For America, 2012 will go down in history as the year of the Latinos, the blacks, the women and the gays. That rainbow coalition won President Barack Obama his second term. This triumph of the outsiders is partly due to America’s changing demographics. And it is not just the United States that is becoming more diverse. Canada is, too, as is much of Europe.
That is why it is worth thinking hard about how to make diverse teams effective, and how people who straddle two cultural worlds can succeed. Three academics, appropriately enough a diverse group based in Asia and America, have been doing some provocative research that suggests that our ability to comfortably integrate our different identities – or not – is the key.
In “Connecting the Dots Within: Creative Performance and Identity Integration,” Chi-Ying Cheng of Singapore Management University, Jeffrey Sanchez-Burks of the Ross School of Business at the University of Michigan, and Fiona Lee, also at the University of Michigan, argue that ethnic minorities and women in male-dominated professions are most creative when they have found a way to believe that their “multiple and conflicting social identities are compatible.”
“We tried to see how people who have to deal with seemingly in-conflict culture or gender identities cope,” Cheng told me. Their conclusion was that people who have found a way to reconcile their two identities – Asian-Americans, for example, or women who work in male-dominated jobs like engineering- are the best at finding creative solutions to problems.
“Those who see their identities as compatible, they are better at combining ideas from the two identities to come up with something new,” Cheng said. “While those who also share these two social identities, but see them as being in conflict, they cannot come up with new ideas.”
Cheng, Sanchez-Burks and Lee devised a research strategy to probe this issue that you do not need a Ph.D. to appreciate: They asked Asian-Americans to invent new fusion cuisine dishes using both typically Asian and typically American ingredients, and they asked female engineers to design products geared specifically to women. In both cases, people who were at peace with their dual identities performed better.
“Asian-Americans who had higher bicultural integration could create more creative recipes, and they believed it was possible to come up with more recipes,” Cheng said. “By contrast, Asian-Americans who feel their two identities are in conflict cannot come up with as many creative recipes.”
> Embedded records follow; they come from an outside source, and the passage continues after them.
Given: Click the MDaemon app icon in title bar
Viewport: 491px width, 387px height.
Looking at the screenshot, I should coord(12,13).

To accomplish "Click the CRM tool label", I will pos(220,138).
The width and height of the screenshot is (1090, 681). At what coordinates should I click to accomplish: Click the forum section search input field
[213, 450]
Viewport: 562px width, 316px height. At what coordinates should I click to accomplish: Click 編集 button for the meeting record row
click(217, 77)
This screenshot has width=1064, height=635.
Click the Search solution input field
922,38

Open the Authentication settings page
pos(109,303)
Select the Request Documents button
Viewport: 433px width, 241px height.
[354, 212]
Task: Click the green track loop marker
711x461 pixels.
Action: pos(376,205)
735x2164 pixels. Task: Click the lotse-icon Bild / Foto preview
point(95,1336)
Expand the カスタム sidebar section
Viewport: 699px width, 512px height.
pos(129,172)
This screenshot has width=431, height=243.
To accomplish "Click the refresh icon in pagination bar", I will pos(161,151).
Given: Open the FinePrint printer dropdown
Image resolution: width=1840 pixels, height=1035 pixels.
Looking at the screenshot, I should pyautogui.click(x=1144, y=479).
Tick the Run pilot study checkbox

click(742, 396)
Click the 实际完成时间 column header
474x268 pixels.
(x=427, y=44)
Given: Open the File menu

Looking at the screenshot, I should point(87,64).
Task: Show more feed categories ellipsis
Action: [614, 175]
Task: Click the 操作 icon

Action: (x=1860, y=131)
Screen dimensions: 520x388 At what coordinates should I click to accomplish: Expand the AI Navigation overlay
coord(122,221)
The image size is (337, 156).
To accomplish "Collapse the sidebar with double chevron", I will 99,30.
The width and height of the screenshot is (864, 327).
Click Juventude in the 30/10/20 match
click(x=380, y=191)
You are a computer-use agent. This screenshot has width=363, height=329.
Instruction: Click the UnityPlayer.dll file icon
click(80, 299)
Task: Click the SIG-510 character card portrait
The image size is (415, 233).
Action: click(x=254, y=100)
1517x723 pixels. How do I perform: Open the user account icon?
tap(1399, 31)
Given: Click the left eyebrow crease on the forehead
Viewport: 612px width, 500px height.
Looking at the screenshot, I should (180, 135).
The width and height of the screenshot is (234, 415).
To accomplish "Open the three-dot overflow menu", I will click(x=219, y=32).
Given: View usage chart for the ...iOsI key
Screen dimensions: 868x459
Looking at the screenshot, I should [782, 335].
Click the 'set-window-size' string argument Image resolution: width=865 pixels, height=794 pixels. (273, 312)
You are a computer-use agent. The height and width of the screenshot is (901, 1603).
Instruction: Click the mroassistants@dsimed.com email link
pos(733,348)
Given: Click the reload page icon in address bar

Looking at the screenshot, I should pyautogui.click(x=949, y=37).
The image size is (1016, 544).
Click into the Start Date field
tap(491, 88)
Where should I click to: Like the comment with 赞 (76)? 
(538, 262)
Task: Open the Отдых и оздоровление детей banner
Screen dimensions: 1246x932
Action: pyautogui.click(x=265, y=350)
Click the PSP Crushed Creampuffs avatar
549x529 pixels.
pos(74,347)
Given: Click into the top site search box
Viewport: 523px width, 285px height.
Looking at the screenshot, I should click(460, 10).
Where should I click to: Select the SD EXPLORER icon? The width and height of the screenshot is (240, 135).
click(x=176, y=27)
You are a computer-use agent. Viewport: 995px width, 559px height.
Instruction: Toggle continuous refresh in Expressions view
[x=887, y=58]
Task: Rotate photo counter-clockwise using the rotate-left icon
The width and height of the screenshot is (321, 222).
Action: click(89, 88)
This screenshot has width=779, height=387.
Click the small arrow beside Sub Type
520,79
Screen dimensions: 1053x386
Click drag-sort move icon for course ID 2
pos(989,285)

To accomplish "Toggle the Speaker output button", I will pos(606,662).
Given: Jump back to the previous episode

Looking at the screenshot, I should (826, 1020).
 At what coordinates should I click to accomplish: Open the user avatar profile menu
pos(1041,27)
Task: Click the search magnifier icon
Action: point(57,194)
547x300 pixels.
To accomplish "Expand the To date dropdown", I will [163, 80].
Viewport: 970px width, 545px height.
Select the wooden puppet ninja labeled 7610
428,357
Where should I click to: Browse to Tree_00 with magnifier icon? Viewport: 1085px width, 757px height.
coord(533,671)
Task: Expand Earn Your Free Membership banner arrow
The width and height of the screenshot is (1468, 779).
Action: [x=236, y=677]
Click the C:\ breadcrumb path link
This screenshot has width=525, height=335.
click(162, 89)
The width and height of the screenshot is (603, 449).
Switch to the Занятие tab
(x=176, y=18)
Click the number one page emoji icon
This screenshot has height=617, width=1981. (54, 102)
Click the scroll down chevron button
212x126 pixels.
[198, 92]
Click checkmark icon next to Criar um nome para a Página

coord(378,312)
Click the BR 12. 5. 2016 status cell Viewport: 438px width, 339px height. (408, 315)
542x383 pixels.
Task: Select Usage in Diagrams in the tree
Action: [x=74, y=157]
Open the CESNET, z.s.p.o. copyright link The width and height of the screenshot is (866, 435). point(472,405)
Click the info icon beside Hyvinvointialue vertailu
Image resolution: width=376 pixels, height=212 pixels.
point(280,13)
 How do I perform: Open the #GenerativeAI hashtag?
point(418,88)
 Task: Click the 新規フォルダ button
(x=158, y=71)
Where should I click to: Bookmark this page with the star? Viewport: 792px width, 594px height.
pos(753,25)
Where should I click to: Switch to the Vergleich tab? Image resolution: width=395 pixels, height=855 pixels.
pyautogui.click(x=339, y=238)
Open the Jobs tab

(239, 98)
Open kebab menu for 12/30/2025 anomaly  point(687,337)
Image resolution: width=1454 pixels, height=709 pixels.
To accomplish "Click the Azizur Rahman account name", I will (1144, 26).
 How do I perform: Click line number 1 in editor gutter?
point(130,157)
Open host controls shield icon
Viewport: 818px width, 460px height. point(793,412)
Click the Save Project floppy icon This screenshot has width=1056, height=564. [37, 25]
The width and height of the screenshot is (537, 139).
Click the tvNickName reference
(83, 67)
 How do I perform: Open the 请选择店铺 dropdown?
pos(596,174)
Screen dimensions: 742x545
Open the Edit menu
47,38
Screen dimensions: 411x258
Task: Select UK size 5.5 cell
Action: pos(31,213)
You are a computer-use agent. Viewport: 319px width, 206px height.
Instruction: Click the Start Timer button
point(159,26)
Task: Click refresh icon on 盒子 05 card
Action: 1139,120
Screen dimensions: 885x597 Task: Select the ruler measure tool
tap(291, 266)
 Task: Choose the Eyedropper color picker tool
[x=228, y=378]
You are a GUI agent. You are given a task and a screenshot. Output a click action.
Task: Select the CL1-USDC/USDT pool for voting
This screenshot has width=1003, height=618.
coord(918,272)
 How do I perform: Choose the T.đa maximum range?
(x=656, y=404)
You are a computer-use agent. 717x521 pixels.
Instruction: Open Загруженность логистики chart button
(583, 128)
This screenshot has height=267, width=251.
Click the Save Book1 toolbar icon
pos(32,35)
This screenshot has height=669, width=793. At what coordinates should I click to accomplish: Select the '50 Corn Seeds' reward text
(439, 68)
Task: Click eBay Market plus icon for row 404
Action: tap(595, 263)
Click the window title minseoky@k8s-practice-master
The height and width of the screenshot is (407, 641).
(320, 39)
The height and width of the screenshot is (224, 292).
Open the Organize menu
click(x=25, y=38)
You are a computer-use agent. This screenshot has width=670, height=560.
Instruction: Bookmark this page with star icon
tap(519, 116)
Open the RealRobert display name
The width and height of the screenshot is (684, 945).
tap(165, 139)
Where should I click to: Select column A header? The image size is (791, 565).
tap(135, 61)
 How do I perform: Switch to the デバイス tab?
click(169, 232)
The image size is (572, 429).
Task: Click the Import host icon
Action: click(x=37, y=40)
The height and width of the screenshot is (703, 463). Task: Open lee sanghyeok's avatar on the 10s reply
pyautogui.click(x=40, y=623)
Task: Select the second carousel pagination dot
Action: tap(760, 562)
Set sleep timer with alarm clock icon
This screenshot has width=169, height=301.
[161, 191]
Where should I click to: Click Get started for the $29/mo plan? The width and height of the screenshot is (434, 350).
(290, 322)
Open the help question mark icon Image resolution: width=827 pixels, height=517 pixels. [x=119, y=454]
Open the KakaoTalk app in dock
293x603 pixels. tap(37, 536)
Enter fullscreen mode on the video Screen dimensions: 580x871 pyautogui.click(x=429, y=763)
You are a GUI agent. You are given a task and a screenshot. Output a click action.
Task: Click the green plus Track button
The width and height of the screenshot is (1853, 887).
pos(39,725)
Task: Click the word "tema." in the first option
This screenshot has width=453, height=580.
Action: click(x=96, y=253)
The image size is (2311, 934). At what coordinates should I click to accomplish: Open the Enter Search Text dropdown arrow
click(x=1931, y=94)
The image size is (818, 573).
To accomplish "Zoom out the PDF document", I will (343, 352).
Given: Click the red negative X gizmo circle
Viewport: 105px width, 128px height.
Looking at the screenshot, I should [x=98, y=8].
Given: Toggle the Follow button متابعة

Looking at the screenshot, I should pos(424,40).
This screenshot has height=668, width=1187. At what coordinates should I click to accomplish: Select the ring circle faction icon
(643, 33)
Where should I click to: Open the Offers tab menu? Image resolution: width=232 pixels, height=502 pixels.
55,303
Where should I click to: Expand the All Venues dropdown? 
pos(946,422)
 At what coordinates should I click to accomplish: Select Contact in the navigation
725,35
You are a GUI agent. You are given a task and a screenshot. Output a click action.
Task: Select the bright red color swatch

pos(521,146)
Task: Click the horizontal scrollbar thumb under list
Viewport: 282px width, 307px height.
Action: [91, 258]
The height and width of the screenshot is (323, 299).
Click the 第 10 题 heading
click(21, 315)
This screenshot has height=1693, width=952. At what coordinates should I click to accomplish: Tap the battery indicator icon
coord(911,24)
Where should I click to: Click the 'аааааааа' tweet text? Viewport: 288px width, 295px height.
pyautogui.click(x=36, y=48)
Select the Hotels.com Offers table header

Cheng has her own experience of being a minority. She is from Taiwan but went to graduate school in the United States; she is a woman but has taught in the male-dominated environment of graduate business schools. She does not minimize the challenge of coming to terms with this sort of diversity.
“People who have high identity integration, it is not that they are more easygoing. It is that they find peace between the two different worlds,” Cheng said. “It is not that easy. Pretending doesn’t work. There has to be real understanding and integration between the two worlds. They find a way for the two worlds to coexist inside a person.”
This academic work is a useful prism for understanding the man who may be the world’s most prominent integrator of two potentially conflicting identities: President Obama. He has gained admission to what used to be the most exclusive white club of all, the White House, while remaining patently at ease with his black identity.
As Cheng advises, Obama does not ignore the complexities of straddling these two worlds: He governs with an acute awareness of the particular challenges a black skin poses for the man Americans still like to describe as the leader of the free world. But the president is also deeply at ease with his various identities, a psychological state that may help him use them to powerful effect – as in the election campaign, when he rallied pretty much all Americans who think of themselves as different.
The conclusions of Cheng, Sanchez-Burks and Lee suggest a tantalizing follow-up question: How can we achieve the personal integration these scholars have identified as crucial to making a virtue of diversity? Further research by Cheng offers one answer: “You can integrate your identities if you have positive bicultural experiences. The macrosystem can influence the microsystem.”
In other words, if the world around us tells us our dual identities are compatible, we will believe that, and act accordingly. If female engineers work in a company that treats their gender as a virtue, they will do better. If Asian-Americans live in a community that celebrates both aspects of their identity, they will be more effective.
America’s rainbow coalition won at the ballot box this month, but in other settings the nation has become a little weary of diversity-cheering movements like multiculturalism and even explicit feminism. Cheng’s work suggests that cynicism may be misplaced. Diversity can work, but we have to work at it.